> _Passage provided_

━━━━━━━━

Riptide GP: Renegade – Aquaman Kart (PS4/XB1/PC/iOS/Switch)

No game has any right being this fun, let alone a kart racer wearing nostalgia glasses, but Riptide GP: Renegade goes ahead and destroys that law. Vector Unit’s blast to the past manages to stay effective in this day and age, and even manages to improve on a few design choices that existed in previous kart racers at the time.

The story is cheesy and nostalgic, and the gameplay is simplistic, along with being an unbelievable amount of joy with every race. The tricks are magnificently animated, the music gets you pumped, the tracks are designed to near perfection, and the set pieces aren’t incredibly intrusive into natural gameplay. Grab 3 or 4 mates and just have fun, dammit.


Blackwood Crossing – Movin’ on Up (PS4/XB1/PC)

No game this year has come out rougher than Blackwood Crossing, for real.

A disgustingly slow pace, with no sprint button, an unbelievably annoying brat pestering you all game, and visual themes and symbolism that can make it ultimately come off as pretentious and lifeless. On the surface, it was doomed to failure, but despite all those handicaps, Blackwood and its developer, PaperSeven, managed to come out on top and make a heartbreaking 2 hour adventure.

The child acting is actually well done, the presence of surreal horror is effective, and the visual themes, while predominantly handled with grade-school symbolism, do enough to make an emotion or feeling from it all. It’s a walking simulator like everything else, but leaves you with the same feelings objectively better walking sims do.


Flinthook – Saturday Morning Cartoons (PS4/XB1/PC)

There’s something inherently childish about Flinthook. There’s a kids movie feel to it, like Hook mixed with the Han Solo side of Star Wars, Tribute Games’ laid back approach to the rouge-like genre makes Flinthook an incredible charmer, right out of the gate. What also makes Flinthook work, is it’s amazingly beautiful and detailed pixel art.

While the brightness is jacked up to 11 in the gameplay, the amount of detail and density to environments and animation is incredible, and even if you don’t like the gameplay of it, you can still say “well, the dame looked damn good doin’ it!” Thankfully, the general consensus is that Flinthook kicks ass, from the looks to the punches.

━━━━━━━━

> _Stored data entries_
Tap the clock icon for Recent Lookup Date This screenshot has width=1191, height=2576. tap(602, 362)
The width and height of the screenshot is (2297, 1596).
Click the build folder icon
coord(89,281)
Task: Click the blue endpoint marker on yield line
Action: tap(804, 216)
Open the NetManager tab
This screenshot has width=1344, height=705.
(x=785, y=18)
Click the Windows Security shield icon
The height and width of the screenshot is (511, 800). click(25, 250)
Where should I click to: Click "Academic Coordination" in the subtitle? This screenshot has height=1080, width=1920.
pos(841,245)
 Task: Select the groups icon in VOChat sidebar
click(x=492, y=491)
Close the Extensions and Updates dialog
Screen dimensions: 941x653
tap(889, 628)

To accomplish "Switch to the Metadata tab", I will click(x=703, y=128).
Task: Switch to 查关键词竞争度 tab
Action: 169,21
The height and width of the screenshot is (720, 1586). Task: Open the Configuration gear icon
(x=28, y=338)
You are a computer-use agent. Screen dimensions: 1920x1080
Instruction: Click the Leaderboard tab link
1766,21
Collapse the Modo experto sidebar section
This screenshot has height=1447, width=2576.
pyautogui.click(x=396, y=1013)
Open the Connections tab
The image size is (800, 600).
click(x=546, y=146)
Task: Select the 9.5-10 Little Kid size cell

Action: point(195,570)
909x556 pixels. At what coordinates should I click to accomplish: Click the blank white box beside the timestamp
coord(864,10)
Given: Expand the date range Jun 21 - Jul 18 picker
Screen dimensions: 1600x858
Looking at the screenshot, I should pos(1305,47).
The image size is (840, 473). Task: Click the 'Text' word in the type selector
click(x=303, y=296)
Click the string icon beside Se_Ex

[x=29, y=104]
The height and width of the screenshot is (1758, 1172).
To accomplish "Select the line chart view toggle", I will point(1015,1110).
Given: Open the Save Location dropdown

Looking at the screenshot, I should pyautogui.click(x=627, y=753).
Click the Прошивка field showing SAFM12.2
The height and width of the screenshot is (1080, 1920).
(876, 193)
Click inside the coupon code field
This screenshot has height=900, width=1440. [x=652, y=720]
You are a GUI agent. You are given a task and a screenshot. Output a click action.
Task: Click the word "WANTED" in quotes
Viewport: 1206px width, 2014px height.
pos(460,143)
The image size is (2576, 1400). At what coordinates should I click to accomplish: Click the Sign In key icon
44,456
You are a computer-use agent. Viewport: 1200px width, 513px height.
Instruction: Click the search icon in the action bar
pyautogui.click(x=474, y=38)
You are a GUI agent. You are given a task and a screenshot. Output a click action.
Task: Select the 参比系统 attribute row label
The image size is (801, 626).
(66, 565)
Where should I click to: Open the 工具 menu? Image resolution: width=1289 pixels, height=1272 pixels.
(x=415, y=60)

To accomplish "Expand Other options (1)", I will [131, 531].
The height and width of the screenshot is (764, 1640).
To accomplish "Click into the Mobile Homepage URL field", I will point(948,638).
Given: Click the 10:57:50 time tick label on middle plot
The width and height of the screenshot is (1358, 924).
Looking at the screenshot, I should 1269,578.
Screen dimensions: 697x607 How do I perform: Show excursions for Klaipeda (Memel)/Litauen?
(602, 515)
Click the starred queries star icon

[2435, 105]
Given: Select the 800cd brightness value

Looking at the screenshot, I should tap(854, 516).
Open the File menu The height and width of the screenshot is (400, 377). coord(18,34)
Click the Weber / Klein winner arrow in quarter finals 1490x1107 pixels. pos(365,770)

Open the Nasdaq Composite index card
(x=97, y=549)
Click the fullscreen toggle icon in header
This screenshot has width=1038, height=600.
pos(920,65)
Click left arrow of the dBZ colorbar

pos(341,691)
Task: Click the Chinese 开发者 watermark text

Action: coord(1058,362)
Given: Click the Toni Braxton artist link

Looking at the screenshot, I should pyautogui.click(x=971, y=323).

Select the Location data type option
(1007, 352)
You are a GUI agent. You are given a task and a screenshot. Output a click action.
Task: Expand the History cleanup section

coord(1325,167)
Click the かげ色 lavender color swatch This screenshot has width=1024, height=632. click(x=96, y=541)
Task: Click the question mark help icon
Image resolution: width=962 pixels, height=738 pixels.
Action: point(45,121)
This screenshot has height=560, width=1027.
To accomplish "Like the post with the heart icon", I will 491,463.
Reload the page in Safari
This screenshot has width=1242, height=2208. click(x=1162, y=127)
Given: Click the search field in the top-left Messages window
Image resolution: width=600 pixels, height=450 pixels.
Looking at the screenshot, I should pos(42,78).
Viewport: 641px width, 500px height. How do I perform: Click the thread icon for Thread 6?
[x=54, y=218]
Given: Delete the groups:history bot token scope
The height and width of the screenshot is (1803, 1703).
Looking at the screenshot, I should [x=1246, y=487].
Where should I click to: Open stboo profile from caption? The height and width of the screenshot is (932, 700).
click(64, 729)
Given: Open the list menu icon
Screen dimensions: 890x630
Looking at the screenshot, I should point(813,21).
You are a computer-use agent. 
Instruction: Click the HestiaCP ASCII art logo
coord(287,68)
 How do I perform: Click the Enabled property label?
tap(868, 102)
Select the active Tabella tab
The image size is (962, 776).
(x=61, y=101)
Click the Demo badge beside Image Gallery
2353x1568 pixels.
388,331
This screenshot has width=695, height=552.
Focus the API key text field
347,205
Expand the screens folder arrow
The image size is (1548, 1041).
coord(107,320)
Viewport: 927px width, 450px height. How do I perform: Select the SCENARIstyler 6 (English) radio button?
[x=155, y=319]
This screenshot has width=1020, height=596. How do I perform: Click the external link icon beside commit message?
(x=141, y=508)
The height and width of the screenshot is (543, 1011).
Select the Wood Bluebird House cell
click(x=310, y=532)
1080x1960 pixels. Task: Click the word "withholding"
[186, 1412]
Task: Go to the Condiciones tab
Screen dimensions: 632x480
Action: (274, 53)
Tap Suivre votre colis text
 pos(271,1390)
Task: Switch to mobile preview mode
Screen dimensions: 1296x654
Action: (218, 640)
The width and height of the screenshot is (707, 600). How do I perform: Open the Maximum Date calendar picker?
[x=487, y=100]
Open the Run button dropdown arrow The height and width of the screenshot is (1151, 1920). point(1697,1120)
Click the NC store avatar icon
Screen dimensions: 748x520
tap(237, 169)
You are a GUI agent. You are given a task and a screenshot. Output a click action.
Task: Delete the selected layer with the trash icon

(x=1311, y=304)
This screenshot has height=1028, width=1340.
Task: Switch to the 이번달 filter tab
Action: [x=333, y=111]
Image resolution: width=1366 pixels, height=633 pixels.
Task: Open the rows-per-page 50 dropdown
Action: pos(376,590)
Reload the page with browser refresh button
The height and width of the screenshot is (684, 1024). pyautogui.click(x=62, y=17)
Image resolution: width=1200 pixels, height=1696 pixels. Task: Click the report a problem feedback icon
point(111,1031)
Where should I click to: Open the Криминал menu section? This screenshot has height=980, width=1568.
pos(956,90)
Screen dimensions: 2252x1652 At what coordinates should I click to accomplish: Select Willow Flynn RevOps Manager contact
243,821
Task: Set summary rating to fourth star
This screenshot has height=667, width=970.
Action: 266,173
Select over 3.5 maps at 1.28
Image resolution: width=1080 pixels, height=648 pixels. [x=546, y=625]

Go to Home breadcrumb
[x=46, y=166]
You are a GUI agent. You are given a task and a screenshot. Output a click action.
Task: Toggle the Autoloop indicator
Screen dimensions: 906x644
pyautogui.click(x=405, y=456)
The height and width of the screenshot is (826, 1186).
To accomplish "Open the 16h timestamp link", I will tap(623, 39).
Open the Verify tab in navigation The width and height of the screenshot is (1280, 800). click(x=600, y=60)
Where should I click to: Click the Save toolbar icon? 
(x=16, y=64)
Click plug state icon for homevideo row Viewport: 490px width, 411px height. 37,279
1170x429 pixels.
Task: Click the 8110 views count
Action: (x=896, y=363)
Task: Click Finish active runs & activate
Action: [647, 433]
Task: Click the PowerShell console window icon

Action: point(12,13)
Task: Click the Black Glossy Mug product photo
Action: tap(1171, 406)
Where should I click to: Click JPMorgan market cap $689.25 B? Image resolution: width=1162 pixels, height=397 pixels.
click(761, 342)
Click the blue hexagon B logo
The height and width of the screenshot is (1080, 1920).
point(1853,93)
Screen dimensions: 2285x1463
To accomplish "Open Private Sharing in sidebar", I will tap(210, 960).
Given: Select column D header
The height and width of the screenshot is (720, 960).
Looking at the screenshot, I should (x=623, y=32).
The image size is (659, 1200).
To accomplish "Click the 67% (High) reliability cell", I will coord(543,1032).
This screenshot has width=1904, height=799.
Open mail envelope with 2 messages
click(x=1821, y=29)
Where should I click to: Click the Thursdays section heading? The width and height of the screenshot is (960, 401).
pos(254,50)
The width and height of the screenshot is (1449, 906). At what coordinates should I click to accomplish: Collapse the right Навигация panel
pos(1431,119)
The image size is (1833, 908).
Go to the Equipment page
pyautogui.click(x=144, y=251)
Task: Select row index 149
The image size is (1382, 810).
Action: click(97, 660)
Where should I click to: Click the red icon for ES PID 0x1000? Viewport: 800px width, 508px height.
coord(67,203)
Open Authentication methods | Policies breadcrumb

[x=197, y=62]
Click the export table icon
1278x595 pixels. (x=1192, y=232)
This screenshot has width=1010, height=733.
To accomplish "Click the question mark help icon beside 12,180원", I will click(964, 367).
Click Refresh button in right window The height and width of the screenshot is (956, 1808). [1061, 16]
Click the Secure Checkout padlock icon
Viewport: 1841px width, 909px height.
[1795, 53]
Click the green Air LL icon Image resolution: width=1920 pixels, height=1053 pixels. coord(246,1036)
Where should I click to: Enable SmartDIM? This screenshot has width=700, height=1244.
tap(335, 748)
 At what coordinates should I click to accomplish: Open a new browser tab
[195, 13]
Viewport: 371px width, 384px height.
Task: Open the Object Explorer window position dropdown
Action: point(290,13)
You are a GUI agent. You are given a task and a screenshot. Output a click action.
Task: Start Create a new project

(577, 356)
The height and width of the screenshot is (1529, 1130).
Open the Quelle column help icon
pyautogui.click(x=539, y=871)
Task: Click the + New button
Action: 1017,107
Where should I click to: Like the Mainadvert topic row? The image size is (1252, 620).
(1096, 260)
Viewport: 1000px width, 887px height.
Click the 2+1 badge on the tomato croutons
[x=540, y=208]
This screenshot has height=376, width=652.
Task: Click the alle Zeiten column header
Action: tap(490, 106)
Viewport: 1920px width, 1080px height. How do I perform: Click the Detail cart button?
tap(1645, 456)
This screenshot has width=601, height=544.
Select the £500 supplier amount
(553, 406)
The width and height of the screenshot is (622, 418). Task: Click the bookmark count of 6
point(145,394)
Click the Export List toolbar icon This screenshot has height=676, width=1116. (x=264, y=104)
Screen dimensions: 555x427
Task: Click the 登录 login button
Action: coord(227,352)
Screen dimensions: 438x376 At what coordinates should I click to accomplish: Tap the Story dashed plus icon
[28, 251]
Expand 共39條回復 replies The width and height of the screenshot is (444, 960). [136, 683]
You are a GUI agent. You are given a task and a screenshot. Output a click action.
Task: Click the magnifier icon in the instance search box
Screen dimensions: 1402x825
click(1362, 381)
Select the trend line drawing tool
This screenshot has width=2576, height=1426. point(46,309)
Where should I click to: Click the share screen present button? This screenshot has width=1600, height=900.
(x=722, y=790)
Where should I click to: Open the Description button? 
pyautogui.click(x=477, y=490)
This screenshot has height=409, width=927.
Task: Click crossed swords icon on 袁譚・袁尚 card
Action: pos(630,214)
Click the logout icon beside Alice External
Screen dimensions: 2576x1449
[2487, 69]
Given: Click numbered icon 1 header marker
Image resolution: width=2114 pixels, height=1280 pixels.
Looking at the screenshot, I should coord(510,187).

━━━━━━━━

> _To do_
1/ Can you reproduce word for word the stretch of the game reviews from "The child acting" through "detailed pixel art."?
2/ Which game developers do the game reviews name?
Work only from the game reviews.

> _Results by task_
1/
The child acting is actually well done, the presence of surreal horror is effective, and the visual themes, while predominantly handled with grade-school symbolism, do enough to make an emotion or feeling from it all. It’s a walking simulator like everything else, but leaves you with the same feelings objectively better walking sims do.


Flinthook – Saturday Morning Cartoons (PS4/XB1/PC)

There’s something inherently childish about Flinthook. There’s a kids movie feel to it, like Hook mixed with the Han Solo side of Star Wars, Tribute Games’ laid back approach to the rouge-like genre makes Flinthook an incredible charmer, right out of the gate. What also makes Flinthook work, is it’s amazingly beautiful and detailed pixel art.

2/ Vector Unit, PaperSeven, Tribute Games